▶ Task goal: From the entries that follow, copy exactly the lines beginning at the line holding "768x676 pixels. At" and continuing through the line holding "Task: Open Motorista search lookup icon".

[Excerpts from a dataset]
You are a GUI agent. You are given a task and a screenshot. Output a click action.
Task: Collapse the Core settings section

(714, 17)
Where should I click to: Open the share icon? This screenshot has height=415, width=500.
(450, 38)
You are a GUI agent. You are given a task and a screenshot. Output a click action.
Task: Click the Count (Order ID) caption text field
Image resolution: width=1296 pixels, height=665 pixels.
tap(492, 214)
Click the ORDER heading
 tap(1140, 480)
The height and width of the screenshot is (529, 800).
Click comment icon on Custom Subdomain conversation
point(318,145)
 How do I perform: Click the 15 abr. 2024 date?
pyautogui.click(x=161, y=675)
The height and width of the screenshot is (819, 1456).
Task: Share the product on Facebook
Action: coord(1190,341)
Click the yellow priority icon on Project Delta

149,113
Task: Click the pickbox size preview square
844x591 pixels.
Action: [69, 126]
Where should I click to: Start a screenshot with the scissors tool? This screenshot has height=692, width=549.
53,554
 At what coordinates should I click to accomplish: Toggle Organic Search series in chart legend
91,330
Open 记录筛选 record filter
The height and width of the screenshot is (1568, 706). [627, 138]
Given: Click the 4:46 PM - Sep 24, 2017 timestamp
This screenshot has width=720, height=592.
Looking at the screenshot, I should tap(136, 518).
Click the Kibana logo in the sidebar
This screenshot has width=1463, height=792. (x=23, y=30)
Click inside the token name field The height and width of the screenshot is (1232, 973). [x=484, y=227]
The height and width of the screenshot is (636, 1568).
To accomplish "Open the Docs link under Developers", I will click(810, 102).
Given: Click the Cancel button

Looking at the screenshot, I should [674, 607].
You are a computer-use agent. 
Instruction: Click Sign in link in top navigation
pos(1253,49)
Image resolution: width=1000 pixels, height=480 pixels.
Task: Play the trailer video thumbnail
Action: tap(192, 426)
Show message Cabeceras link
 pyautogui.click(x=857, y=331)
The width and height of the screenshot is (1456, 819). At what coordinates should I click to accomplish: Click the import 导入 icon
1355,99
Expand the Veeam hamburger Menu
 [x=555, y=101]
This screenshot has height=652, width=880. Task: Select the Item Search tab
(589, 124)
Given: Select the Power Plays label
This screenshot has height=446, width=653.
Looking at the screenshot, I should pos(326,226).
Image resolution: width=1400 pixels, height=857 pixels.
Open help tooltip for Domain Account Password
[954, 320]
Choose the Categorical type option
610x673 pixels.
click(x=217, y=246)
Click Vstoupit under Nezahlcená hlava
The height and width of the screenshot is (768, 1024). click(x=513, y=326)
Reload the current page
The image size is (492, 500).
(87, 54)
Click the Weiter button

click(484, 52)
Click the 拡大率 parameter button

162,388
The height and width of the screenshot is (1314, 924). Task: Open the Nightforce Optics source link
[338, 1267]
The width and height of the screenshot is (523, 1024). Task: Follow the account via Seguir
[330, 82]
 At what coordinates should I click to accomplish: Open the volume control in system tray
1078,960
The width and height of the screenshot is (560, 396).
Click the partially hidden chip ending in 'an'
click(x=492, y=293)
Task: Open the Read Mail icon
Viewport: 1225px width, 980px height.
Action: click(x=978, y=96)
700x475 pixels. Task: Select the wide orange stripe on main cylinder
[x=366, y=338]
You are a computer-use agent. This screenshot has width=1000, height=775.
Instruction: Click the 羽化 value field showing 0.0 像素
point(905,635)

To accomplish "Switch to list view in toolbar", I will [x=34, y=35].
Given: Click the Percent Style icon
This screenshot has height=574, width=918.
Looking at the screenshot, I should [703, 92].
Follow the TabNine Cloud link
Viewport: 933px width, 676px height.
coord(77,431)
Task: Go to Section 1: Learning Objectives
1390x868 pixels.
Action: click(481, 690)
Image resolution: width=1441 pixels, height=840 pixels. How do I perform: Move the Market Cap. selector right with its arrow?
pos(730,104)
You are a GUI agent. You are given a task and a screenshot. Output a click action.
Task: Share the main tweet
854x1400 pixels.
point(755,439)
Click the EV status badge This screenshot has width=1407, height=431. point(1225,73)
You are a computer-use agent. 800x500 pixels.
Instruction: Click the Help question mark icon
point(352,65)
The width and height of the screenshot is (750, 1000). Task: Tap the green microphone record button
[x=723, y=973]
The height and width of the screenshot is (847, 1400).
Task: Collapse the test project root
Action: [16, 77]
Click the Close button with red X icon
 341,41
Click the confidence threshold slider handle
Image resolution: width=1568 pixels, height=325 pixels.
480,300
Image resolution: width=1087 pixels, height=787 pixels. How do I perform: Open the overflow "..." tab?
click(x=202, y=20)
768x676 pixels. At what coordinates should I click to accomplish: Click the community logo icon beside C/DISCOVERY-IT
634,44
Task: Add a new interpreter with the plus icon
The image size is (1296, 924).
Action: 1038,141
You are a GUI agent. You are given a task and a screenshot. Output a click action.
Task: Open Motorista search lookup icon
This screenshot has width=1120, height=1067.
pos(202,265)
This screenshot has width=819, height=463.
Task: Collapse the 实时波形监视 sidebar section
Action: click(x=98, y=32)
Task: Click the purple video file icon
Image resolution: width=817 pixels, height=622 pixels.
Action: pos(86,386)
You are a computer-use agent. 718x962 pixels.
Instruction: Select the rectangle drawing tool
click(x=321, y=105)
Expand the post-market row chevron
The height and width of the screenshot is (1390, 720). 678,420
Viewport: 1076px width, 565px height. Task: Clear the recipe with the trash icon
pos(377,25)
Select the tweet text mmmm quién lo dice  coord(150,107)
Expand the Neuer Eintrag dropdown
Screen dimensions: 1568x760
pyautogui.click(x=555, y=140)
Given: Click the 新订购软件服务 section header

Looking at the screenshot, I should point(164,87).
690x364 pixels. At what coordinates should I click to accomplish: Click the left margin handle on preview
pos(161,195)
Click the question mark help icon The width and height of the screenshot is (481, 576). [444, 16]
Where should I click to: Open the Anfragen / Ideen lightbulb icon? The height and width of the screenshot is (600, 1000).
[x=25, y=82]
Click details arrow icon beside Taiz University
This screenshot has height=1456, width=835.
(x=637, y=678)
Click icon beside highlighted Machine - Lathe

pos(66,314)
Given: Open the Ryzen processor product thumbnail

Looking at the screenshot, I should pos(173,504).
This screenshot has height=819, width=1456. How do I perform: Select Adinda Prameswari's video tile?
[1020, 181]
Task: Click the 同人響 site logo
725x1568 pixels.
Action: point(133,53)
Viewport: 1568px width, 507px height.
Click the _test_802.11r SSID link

▶ Task result:
768x676 pixels. At what coordinates should I click to accomplish: Click the community logo icon beside C/DISCOVERY-IT
634,44
Task: Add a new interpreter with the plus icon
The image size is (1296, 924).
Action: 1038,141
You are a GUI agent. You are given a task and a screenshot. Output a click action.
Task: Open Motorista search lookup icon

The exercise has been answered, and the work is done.